In the presentation, Carrick discussed Professional Development Plans, which teachers and their supervisors develop at the end of each year from the evaluation feedback. Included in a PDP are guidelines, timelines, expectations, administrative support and professional learning opportunities.

“They look at areas within the observation structure to say, ‘This is where I could use some growth,’” she said. “The PDPs are targeted to both the students’ needs and the teacher’s needs. If the student data results are not showing that students are succeeding, then that is something to look at, as well as see if the teacher needs help in a particular content area or instructional strategies to see that his or her students are more effective.”

At the end of the presentation Carrick explained the results of low-scoring evaluations. By May 15 of each school year, nontenured teachers will be offered a contract for the next year by the superintendent. After three straight years of ineffectiveness, the district is required to file charges of inefficiency; however, the superintendent is allowed to file charges of inefficiency after two straight years of ineffectiveness.

“Our administrators are working with the Danielson Group, engaging in calibration walks,” Carrick said. “They go to volunteer teacher’s classes and look at the evidence. That calibration is important because it’s important that all of our supervisors and administrators are scoring at the same level, otherwise we’re giving mixed messages to our teachers.”

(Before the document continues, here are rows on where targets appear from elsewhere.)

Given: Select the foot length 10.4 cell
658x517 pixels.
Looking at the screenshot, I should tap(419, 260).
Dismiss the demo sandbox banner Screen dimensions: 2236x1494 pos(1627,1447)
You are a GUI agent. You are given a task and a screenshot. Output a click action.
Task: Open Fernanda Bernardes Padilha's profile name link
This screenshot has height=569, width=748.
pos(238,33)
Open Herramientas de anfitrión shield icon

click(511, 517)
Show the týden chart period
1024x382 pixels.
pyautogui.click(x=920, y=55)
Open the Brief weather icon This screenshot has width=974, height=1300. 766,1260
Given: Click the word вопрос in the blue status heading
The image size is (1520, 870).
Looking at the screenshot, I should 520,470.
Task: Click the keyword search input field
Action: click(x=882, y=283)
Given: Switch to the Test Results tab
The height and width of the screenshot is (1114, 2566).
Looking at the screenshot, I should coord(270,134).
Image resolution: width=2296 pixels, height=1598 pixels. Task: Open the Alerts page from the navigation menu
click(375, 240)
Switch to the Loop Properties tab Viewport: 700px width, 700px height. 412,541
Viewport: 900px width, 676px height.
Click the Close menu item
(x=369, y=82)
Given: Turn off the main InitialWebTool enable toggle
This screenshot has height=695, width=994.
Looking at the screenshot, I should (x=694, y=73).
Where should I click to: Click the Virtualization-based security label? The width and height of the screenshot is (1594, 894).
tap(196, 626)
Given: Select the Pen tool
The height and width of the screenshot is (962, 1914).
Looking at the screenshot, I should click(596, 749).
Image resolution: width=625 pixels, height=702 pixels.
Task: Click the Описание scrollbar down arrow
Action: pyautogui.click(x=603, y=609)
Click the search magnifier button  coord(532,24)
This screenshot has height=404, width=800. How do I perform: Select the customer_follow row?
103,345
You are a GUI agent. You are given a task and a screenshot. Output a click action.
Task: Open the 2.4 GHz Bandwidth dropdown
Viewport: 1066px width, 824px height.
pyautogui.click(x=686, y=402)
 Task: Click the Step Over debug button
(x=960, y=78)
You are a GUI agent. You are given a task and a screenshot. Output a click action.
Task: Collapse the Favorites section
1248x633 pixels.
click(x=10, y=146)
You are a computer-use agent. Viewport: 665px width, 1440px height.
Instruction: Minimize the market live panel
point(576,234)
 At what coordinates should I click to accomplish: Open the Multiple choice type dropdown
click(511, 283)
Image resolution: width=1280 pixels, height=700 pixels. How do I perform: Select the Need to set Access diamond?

BOE member Elizabeth Baker said at the meeting that student data should be presented to the board members along with evaluation results.

“I think the board and the community would like to have a sense of what the general oversight is about — the day-to-day, week-in week-out delivery of curriculum and instruction,” Baker said, adding that districtwide oversight also factors into teacher evaluations. “We can use the assessments to inform improvements, and especially how we’re rolling out the realignment of our STEM curriculum, which was supposed to have an impact on student achievement as well as the disparities between our students.”